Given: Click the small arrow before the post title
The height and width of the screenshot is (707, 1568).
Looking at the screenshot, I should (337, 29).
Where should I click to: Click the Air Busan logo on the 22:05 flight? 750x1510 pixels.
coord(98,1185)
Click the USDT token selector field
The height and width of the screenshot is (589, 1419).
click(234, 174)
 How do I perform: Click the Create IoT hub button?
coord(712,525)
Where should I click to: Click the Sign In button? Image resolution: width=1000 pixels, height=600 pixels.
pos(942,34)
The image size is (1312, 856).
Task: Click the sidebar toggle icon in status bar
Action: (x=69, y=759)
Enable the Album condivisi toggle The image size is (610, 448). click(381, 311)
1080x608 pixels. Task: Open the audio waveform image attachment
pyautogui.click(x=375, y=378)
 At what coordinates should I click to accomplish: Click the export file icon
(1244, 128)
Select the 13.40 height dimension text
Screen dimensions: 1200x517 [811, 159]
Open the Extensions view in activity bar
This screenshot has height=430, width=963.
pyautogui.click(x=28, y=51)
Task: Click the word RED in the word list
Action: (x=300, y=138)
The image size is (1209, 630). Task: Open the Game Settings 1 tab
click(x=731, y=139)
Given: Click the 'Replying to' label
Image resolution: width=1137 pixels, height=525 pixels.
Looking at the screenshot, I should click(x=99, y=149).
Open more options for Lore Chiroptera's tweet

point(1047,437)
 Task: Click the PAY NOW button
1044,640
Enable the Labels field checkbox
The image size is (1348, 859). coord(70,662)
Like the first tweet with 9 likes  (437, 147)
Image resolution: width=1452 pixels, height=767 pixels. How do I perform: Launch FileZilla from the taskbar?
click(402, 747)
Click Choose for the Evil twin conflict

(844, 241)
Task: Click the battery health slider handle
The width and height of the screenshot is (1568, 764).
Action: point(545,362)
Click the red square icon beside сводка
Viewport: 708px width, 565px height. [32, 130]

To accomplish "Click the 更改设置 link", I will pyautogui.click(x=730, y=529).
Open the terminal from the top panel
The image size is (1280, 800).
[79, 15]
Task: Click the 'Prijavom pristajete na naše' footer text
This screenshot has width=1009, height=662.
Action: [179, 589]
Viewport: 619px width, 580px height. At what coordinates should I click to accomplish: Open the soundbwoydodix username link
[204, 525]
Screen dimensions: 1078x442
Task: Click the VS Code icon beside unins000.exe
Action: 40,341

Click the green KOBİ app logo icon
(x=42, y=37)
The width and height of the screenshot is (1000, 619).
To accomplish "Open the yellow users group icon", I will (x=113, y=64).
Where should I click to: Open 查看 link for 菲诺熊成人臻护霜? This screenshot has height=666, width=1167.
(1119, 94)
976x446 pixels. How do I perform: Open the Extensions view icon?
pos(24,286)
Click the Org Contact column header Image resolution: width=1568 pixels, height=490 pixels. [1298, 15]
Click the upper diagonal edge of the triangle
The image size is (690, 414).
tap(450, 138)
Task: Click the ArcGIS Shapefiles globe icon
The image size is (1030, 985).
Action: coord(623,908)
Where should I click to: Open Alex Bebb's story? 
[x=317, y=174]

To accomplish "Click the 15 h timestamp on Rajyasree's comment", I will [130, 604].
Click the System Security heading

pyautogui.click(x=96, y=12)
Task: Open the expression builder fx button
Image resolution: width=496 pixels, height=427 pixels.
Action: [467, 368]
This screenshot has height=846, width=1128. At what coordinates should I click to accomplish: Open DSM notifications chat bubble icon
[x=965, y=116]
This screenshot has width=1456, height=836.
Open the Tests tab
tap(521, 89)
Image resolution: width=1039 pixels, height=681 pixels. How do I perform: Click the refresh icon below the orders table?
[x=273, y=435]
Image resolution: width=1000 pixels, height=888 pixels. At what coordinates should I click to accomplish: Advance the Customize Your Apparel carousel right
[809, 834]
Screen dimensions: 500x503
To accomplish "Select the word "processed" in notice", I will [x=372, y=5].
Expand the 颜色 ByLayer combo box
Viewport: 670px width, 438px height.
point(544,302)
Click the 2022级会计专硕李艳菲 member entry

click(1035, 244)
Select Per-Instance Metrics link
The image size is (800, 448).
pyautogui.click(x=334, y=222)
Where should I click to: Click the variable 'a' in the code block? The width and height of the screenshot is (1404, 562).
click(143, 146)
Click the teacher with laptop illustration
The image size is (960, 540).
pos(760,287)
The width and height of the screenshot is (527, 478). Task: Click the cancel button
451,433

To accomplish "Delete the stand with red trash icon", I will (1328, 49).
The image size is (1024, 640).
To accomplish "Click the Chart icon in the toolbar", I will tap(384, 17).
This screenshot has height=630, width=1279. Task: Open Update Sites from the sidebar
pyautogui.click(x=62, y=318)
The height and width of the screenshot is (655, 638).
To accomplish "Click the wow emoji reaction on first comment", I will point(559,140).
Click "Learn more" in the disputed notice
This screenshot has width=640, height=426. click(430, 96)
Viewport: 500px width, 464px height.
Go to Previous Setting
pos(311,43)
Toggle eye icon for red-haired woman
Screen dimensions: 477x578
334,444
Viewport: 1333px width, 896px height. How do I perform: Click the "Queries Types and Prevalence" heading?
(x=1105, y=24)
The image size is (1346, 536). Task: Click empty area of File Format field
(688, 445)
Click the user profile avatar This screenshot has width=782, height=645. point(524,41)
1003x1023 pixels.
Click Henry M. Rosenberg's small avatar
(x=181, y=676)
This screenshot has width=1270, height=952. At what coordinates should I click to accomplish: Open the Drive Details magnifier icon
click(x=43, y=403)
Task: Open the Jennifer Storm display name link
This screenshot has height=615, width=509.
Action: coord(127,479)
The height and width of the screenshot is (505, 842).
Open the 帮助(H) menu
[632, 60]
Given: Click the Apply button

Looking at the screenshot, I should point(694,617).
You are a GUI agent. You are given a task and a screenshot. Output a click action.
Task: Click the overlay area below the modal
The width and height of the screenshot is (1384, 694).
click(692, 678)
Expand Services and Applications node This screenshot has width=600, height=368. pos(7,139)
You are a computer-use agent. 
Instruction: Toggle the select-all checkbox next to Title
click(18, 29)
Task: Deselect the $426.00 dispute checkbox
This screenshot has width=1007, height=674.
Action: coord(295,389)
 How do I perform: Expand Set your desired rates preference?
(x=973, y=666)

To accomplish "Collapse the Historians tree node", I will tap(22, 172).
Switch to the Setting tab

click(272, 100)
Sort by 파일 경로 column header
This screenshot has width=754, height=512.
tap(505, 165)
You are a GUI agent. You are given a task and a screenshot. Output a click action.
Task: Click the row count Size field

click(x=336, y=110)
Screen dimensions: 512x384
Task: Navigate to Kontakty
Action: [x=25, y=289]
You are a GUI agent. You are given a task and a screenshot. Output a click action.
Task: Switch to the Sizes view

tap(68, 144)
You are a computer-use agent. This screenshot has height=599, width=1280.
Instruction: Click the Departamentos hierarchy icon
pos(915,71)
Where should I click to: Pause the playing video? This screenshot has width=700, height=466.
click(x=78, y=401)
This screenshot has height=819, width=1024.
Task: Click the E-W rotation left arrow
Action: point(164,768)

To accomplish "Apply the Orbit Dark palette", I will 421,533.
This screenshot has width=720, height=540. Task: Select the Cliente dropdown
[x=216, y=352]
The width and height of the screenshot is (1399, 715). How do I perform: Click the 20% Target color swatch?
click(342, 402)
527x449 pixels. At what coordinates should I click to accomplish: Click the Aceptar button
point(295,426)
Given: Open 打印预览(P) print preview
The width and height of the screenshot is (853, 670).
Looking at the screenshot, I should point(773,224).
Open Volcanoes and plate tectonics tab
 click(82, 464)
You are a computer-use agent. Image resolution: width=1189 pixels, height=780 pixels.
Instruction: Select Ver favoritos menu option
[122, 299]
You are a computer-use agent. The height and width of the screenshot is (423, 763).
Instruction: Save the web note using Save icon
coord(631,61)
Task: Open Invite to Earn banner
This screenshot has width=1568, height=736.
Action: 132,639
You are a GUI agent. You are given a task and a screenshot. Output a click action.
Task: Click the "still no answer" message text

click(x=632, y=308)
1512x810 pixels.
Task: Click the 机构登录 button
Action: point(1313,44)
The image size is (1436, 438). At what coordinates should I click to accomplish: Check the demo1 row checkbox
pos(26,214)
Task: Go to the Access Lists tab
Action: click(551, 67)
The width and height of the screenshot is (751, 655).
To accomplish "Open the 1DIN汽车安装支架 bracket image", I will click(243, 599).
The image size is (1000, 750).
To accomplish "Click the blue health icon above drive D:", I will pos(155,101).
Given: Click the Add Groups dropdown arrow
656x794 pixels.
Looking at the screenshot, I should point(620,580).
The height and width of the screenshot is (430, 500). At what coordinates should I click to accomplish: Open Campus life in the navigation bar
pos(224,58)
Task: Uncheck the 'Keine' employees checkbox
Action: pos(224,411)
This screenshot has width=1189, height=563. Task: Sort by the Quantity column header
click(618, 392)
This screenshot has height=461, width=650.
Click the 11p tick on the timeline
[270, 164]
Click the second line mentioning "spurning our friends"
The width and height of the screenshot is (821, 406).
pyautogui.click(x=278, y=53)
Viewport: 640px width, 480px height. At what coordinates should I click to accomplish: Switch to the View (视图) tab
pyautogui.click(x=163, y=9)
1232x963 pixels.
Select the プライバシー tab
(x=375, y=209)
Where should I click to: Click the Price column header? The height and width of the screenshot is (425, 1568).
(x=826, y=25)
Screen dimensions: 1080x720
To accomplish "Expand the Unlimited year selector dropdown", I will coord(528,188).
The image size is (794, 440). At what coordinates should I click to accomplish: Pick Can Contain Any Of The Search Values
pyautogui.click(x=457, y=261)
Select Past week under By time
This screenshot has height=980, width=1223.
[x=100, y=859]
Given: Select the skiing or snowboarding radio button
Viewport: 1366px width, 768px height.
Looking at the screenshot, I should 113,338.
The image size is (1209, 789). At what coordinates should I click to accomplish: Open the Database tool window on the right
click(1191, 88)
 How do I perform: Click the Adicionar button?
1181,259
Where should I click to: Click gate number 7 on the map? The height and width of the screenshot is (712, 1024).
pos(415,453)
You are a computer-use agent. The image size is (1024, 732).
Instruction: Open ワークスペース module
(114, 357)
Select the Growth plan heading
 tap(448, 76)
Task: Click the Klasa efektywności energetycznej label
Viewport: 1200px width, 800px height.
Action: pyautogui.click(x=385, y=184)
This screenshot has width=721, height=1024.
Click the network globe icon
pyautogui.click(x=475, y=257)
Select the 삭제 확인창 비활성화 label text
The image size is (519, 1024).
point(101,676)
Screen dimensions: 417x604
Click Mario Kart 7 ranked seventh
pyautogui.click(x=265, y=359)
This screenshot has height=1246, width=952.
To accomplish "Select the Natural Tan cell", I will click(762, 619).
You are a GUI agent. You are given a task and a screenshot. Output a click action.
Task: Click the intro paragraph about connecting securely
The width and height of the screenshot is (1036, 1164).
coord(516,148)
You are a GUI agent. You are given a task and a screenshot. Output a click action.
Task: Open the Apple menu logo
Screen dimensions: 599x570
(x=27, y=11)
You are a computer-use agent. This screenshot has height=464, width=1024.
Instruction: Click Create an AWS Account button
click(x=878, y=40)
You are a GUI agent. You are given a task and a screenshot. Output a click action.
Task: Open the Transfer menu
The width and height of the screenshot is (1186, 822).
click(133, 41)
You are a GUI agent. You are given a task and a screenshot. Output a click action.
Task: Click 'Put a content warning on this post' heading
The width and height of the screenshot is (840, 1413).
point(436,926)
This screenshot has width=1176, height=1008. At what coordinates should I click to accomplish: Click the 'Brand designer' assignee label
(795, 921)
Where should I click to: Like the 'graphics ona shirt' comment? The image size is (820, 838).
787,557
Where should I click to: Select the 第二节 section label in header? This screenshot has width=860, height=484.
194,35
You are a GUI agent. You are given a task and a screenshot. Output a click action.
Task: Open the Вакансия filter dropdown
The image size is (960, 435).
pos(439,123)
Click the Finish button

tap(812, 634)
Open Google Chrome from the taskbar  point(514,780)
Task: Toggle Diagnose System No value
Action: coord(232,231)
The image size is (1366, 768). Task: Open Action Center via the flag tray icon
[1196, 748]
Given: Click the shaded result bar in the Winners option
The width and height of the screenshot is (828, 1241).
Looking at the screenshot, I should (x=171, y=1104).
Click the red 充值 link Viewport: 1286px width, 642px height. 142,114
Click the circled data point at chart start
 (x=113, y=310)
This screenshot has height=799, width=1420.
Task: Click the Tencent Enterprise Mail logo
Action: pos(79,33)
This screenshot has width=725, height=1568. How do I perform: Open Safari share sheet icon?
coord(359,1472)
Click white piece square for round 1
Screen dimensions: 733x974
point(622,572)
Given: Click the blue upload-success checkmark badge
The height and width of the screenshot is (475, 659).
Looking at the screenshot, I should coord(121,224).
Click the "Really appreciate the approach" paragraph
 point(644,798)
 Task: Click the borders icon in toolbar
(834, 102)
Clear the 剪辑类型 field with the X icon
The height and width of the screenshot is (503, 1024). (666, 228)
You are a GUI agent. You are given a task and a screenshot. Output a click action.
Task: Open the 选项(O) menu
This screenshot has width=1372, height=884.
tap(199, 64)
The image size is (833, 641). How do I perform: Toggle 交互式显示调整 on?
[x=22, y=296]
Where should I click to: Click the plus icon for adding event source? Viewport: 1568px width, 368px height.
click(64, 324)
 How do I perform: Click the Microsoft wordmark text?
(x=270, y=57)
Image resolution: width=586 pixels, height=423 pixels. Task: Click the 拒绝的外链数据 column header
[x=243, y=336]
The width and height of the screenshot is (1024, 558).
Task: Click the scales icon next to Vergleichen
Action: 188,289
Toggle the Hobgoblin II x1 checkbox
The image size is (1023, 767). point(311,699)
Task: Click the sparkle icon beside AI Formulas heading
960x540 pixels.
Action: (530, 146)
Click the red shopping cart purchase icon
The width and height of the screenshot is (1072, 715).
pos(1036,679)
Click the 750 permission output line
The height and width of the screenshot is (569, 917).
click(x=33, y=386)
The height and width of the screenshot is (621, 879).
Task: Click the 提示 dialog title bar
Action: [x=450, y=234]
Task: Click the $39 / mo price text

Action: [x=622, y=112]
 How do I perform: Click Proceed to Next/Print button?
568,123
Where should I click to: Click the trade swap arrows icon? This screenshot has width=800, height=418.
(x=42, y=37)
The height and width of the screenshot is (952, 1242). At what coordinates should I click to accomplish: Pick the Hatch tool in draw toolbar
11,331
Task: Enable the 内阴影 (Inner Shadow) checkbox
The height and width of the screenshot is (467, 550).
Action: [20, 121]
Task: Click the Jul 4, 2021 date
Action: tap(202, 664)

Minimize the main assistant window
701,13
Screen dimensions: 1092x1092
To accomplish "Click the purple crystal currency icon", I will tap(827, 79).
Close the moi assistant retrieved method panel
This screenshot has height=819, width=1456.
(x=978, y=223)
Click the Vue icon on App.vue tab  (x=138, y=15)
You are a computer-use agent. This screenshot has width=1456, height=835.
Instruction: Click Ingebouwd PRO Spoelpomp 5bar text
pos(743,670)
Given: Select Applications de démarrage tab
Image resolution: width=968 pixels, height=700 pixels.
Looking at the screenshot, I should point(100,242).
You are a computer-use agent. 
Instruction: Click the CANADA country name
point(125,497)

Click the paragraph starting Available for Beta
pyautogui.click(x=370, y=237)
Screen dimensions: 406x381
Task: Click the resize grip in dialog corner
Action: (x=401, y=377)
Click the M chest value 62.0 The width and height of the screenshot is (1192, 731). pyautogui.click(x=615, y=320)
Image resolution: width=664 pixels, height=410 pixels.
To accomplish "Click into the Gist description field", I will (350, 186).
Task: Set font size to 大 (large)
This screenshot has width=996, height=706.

◆ **AIM OF THE TASK**
Repeat word for word the lines above that run from the line containing "Click the 750 permission output line" through the line containing "Close the moi", both ends included, and nothing else.

◆ **TASK RESULT**
Click the 750 permission output line
The height and width of the screenshot is (569, 917).
click(x=33, y=386)
The height and width of the screenshot is (621, 879).
Task: Click the 提示 dialog title bar
Action: [x=450, y=234]
Task: Click the $39 / mo price text

Action: [x=622, y=112]
 How do I perform: Click Proceed to Next/Print button?
568,123
Where should I click to: Click the trade swap arrows icon? This screenshot has width=800, height=418.
(x=42, y=37)
The height and width of the screenshot is (952, 1242). At what coordinates should I click to accomplish: Pick the Hatch tool in draw toolbar
11,331
Task: Enable the 内阴影 (Inner Shadow) checkbox
The height and width of the screenshot is (467, 550).
Action: [20, 121]
Task: Click the Jul 4, 2021 date
Action: tap(202, 664)

Minimize the main assistant window
701,13
Screen dimensions: 1092x1092
To accomplish "Click the purple crystal currency icon", I will tap(827, 79).
Close the moi assistant retrieved method panel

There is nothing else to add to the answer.